» Brief:
Print the data exactly as it appears, keeping every word.

Segment Open

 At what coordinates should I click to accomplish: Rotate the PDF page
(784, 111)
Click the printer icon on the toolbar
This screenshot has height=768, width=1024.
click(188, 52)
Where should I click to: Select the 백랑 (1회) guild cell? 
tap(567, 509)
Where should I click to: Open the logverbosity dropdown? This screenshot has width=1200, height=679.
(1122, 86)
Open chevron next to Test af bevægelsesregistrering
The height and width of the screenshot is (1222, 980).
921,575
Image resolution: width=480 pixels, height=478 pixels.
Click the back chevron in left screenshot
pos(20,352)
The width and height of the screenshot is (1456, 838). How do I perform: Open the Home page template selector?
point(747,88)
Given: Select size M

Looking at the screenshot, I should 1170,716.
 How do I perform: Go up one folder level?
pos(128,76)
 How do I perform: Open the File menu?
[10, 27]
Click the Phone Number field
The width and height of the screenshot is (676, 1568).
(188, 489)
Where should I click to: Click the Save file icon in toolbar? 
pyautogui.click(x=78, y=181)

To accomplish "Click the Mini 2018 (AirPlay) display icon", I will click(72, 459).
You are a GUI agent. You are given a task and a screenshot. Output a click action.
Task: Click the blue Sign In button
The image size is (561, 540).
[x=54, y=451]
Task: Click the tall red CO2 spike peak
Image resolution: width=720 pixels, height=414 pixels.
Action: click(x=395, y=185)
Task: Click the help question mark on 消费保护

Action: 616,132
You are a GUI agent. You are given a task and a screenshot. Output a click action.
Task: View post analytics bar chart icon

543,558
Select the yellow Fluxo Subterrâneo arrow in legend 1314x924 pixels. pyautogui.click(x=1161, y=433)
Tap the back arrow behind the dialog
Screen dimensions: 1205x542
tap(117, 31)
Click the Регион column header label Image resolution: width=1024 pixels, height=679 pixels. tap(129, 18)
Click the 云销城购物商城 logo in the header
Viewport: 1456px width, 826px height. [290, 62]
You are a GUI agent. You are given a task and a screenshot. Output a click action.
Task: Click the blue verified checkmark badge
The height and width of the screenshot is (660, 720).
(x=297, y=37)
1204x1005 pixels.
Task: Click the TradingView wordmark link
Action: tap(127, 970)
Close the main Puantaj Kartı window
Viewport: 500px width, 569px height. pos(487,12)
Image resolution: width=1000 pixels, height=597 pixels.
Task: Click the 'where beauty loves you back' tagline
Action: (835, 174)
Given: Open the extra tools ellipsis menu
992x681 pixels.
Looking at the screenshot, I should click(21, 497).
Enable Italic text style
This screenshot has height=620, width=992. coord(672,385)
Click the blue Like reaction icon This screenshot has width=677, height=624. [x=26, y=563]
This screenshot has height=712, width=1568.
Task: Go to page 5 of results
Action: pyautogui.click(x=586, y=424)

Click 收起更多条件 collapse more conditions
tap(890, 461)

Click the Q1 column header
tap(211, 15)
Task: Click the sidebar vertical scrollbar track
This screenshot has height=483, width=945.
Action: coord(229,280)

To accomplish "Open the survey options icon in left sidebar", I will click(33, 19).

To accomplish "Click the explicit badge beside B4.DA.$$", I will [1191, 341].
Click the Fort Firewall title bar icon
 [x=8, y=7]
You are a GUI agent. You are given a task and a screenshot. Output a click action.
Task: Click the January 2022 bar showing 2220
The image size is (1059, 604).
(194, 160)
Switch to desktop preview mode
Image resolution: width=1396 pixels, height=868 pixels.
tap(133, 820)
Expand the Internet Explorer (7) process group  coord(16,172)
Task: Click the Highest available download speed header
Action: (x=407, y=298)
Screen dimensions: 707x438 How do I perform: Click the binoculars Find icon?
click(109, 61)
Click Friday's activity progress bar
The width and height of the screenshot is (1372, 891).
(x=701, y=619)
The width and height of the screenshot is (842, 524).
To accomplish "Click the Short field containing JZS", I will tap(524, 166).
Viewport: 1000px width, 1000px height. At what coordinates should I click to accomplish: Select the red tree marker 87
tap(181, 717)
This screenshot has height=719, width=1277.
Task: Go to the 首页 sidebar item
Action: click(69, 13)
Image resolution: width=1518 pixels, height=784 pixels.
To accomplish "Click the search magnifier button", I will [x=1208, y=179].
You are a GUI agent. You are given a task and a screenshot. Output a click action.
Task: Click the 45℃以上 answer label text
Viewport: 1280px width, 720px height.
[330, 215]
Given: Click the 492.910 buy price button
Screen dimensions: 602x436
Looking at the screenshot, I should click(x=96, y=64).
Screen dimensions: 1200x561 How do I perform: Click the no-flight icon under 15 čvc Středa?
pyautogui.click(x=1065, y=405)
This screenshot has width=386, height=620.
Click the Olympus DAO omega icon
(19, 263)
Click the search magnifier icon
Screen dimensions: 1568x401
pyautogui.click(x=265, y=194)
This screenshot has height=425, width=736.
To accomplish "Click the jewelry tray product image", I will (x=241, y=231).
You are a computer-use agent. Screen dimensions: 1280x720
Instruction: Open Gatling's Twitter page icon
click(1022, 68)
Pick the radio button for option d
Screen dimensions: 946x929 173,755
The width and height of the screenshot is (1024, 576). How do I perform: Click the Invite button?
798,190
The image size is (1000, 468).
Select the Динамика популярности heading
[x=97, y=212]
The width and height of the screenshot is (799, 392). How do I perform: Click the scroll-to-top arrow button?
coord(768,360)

Segment Closed

» Response to the exercise:
 At what coordinates should I click to accomplish: Rotate the PDF page
(784, 111)
Click the printer icon on the toolbar
This screenshot has height=768, width=1024.
click(188, 52)
Where should I click to: Select the 백랑 (1회) guild cell? 
tap(567, 509)
Where should I click to: Open the logverbosity dropdown? This screenshot has width=1200, height=679.
(1122, 86)
Open chevron next to Test af bevægelsesregistrering
The height and width of the screenshot is (1222, 980).
921,575
Image resolution: width=480 pixels, height=478 pixels.
Click the back chevron in left screenshot
pos(20,352)
The width and height of the screenshot is (1456, 838). How do I perform: Open the Home page template selector?
point(747,88)
Given: Select size M

Looking at the screenshot, I should 1170,716.
 How do I perform: Go up one folder level?
pos(128,76)
 How do I perform: Open the File menu?
[10, 27]
Click the Phone Number field
The width and height of the screenshot is (676, 1568).
(188, 489)
Where should I click to: Click the Save file icon in toolbar? 
pyautogui.click(x=78, y=181)

To accomplish "Click the Mini 2018 (AirPlay) display icon", I will click(72, 459).
You are a GUI agent. You are given a task and a screenshot. Output a click action.
Task: Click the blue Sign In button
The image size is (561, 540).
[x=54, y=451]
Task: Click the tall red CO2 spike peak
Image resolution: width=720 pixels, height=414 pixels.
Action: click(x=395, y=185)
Task: Click the help question mark on 消费保护

Action: 616,132
You are a GUI agent. You are given a task and a screenshot. Output a click action.
Task: View post analytics bar chart icon

543,558
Select the yellow Fluxo Subterrâneo arrow in legend 1314x924 pixels. pyautogui.click(x=1161, y=433)
Tap the back arrow behind the dialog
Screen dimensions: 1205x542
tap(117, 31)
Click the Регион column header label Image resolution: width=1024 pixels, height=679 pixels. tap(129, 18)
Click the 云销城购物商城 logo in the header
Viewport: 1456px width, 826px height. [290, 62]
You are a GUI agent. You are given a task and a screenshot. Output a click action.
Task: Click the blue verified checkmark badge
The height and width of the screenshot is (660, 720).
(x=297, y=37)
1204x1005 pixels.
Task: Click the TradingView wordmark link
Action: tap(127, 970)
Close the main Puantaj Kartı window
Viewport: 500px width, 569px height. pos(487,12)
Image resolution: width=1000 pixels, height=597 pixels.
Task: Click the 'where beauty loves you back' tagline
Action: (835, 174)
Given: Open the extra tools ellipsis menu
992x681 pixels.
Looking at the screenshot, I should click(21, 497).
Enable Italic text style
This screenshot has height=620, width=992. coord(672,385)
Click the blue Like reaction icon This screenshot has width=677, height=624. [x=26, y=563]
This screenshot has height=712, width=1568.
Task: Go to page 5 of results
Action: pyautogui.click(x=586, y=424)

Click 收起更多条件 collapse more conditions
tap(890, 461)

Click the Q1 column header
tap(211, 15)
Task: Click the sidebar vertical scrollbar track
This screenshot has height=483, width=945.
Action: coord(229,280)

To accomplish "Open the survey options icon in left sidebar", I will click(33, 19).

To accomplish "Click the explicit badge beside B4.DA.$$", I will [1191, 341].
Click the Fort Firewall title bar icon
 [x=8, y=7]
You are a GUI agent. You are given a task and a screenshot. Output a click action.
Task: Click the January 2022 bar showing 2220
The image size is (1059, 604).
(194, 160)
Switch to desktop preview mode
Image resolution: width=1396 pixels, height=868 pixels.
tap(133, 820)
Expand the Internet Explorer (7) process group  coord(16,172)
Task: Click the Highest available download speed header
Action: (x=407, y=298)
Screen dimensions: 707x438 How do I perform: Click the binoculars Find icon?
click(109, 61)
Click Friday's activity progress bar
The width and height of the screenshot is (1372, 891).
(x=701, y=619)
The width and height of the screenshot is (842, 524).
To accomplish "Click the Short field containing JZS", I will tap(524, 166).
Viewport: 1000px width, 1000px height. At what coordinates should I click to accomplish: Select the red tree marker 87
tap(181, 717)
This screenshot has height=719, width=1277.
Task: Go to the 首页 sidebar item
Action: click(69, 13)
Image resolution: width=1518 pixels, height=784 pixels.
To accomplish "Click the search magnifier button", I will [x=1208, y=179].
You are a GUI agent. You are given a task and a screenshot. Output a click action.
Task: Click the 45℃以上 answer label text
Viewport: 1280px width, 720px height.
[330, 215]
Given: Click the 492.910 buy price button
Screen dimensions: 602x436
Looking at the screenshot, I should click(x=96, y=64).
Screen dimensions: 1200x561 How do I perform: Click the no-flight icon under 15 čvc Středa?
pyautogui.click(x=1065, y=405)
This screenshot has width=386, height=620.
Click the Olympus DAO omega icon
(19, 263)
Click the search magnifier icon
Screen dimensions: 1568x401
pyautogui.click(x=265, y=194)
This screenshot has height=425, width=736.
To accomplish "Click the jewelry tray product image", I will (x=241, y=231).
You are a computer-use agent. Screen dimensions: 1280x720
Instruction: Open Gatling's Twitter page icon
click(1022, 68)
Pick the radio button for option d
Screen dimensions: 946x929 173,755
The width and height of the screenshot is (1024, 576). How do I perform: Click the Invite button?
798,190
The image size is (1000, 468).
Select the Динамика популярности heading
[x=97, y=212]
The width and height of the screenshot is (799, 392). How do I perform: Click the scroll-to-top arrow button?
coord(768,360)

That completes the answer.